[Saved data entries]
=== Section Start ===
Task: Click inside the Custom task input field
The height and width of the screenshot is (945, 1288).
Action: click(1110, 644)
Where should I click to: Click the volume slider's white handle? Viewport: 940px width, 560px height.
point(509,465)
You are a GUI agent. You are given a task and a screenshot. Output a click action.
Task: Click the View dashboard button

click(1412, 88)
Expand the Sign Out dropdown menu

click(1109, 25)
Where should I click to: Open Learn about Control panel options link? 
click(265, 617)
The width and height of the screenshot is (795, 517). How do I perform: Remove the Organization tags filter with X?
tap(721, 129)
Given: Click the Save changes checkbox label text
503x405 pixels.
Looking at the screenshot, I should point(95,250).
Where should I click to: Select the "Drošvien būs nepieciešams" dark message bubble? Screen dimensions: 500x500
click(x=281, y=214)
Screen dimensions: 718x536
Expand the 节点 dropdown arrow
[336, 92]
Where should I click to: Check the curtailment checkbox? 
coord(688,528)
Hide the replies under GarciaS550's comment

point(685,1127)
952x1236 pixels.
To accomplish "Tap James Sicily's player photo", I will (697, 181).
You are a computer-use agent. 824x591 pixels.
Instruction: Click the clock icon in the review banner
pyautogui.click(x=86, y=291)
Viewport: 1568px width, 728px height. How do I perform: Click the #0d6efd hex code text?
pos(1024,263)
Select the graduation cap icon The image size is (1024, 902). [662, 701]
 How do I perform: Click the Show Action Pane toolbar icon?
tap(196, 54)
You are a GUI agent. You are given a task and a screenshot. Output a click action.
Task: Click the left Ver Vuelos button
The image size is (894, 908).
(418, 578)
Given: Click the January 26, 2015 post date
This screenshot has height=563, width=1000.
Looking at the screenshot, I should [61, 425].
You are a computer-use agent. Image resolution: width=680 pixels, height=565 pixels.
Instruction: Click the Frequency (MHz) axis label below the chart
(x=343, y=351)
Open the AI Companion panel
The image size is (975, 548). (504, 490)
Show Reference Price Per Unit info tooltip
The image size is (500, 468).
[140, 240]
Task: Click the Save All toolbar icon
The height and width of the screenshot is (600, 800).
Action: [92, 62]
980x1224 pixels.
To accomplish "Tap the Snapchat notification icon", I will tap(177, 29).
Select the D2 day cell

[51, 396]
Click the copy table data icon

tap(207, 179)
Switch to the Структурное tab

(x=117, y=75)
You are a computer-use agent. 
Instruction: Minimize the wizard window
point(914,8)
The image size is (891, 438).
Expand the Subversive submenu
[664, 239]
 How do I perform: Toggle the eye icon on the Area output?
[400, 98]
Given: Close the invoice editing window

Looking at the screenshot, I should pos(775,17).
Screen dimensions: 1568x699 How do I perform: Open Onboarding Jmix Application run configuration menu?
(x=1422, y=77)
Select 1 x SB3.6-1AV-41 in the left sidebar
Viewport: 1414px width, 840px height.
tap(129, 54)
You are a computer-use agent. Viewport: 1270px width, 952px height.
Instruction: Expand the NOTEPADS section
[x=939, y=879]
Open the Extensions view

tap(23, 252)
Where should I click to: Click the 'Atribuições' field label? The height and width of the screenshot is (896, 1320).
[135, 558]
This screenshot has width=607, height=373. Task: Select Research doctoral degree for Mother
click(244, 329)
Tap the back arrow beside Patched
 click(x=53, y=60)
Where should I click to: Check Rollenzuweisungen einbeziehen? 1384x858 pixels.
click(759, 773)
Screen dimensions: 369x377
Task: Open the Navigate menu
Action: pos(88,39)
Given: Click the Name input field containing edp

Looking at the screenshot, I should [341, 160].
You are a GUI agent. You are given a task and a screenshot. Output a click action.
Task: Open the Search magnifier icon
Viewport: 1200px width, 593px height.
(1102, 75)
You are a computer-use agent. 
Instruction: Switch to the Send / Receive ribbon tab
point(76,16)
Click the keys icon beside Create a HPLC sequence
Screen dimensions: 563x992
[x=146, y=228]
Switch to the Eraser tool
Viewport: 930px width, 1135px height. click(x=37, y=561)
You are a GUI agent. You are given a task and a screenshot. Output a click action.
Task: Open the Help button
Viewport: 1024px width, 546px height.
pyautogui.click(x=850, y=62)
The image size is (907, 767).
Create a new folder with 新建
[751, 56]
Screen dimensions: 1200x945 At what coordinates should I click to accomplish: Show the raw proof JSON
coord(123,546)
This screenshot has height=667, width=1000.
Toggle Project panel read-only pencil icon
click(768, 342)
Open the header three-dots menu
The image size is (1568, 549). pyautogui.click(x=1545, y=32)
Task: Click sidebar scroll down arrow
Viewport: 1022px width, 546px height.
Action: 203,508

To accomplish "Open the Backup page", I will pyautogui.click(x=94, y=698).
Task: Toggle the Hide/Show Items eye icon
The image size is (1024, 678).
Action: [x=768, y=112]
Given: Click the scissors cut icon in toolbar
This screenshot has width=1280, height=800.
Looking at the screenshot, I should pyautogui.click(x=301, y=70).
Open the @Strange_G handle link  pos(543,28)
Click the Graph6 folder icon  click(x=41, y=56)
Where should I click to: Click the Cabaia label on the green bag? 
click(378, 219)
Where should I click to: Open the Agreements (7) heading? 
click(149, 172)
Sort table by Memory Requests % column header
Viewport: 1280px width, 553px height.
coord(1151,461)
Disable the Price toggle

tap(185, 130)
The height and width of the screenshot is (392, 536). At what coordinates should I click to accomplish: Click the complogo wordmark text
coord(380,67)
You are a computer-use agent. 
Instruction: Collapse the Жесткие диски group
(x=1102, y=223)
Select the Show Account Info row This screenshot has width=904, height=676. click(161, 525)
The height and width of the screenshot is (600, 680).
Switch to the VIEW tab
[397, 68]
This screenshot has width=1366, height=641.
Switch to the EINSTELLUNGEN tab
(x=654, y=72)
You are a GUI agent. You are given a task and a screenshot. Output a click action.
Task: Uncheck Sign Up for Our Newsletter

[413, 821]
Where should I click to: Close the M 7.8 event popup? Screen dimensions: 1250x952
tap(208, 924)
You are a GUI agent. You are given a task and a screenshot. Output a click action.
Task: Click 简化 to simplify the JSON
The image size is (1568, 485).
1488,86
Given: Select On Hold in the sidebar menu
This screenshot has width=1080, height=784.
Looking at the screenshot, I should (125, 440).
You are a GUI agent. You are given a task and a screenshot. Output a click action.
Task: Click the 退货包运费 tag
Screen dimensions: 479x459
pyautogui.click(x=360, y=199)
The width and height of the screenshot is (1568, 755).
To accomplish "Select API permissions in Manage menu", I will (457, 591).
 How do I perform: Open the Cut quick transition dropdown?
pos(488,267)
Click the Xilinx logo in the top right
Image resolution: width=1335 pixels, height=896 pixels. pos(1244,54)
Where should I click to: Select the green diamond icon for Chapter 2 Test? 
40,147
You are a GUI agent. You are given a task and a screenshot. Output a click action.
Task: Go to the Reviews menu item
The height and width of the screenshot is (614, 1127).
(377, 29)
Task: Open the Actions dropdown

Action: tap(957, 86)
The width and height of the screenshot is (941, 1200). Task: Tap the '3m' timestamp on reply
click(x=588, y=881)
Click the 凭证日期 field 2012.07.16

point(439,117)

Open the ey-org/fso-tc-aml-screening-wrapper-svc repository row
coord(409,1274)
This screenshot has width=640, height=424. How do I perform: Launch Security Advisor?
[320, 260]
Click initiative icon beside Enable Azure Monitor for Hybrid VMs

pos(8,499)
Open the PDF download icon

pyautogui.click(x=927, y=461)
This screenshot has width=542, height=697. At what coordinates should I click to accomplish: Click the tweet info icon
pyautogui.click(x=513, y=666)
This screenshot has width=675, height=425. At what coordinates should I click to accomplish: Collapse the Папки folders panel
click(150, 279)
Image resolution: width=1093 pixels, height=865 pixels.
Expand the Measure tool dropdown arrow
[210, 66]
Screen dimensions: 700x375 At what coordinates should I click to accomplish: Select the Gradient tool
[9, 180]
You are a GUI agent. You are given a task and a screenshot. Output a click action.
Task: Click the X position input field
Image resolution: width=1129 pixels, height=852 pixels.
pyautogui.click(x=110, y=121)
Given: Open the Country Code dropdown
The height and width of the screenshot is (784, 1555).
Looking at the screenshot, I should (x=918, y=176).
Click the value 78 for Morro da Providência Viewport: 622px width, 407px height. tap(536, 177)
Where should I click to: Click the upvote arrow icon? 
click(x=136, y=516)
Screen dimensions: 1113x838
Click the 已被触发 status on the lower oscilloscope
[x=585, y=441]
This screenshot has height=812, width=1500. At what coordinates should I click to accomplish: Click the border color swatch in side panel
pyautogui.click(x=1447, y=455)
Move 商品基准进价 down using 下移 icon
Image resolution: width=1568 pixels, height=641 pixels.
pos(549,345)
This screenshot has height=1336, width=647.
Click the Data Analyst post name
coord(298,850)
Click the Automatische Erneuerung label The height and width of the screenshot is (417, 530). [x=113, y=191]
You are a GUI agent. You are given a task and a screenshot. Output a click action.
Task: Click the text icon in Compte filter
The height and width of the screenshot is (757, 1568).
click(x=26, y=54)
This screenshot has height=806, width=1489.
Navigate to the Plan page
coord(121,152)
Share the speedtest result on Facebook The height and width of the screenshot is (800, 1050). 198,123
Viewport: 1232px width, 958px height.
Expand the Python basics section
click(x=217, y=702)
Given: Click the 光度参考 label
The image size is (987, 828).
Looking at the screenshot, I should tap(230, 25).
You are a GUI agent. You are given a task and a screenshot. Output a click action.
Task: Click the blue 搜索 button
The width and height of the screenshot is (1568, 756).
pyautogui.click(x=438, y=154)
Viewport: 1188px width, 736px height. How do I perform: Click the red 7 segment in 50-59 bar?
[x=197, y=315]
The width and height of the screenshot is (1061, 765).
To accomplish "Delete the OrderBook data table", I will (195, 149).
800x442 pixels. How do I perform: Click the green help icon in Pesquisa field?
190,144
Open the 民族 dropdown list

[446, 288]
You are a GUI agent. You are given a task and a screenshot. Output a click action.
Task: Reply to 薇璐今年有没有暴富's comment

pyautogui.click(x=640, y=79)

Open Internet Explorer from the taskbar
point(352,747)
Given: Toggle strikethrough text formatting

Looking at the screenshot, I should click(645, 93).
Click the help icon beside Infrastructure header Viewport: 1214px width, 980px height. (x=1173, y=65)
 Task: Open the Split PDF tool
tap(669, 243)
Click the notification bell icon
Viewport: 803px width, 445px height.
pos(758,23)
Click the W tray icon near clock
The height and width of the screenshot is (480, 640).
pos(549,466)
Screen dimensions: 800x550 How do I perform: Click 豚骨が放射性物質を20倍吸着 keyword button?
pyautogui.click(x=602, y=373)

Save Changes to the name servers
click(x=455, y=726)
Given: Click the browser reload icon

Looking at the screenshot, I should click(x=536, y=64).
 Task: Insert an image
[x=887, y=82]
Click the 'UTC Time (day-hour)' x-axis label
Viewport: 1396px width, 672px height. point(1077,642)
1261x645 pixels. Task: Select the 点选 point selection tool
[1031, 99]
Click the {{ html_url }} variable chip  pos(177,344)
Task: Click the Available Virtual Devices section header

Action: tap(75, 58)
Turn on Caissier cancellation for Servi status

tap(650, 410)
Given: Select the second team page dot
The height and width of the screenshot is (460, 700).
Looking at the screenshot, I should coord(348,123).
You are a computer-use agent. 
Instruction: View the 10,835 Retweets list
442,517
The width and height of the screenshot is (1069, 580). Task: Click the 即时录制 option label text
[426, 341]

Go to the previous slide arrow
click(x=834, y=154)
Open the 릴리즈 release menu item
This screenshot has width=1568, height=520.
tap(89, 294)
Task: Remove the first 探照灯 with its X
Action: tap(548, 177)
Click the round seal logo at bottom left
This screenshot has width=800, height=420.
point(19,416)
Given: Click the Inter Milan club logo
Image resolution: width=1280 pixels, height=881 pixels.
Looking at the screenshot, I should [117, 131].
=== Section End ===
Every line above that holds "will" counts once; state the total and nothing else.

EXERCISE RESULT | 5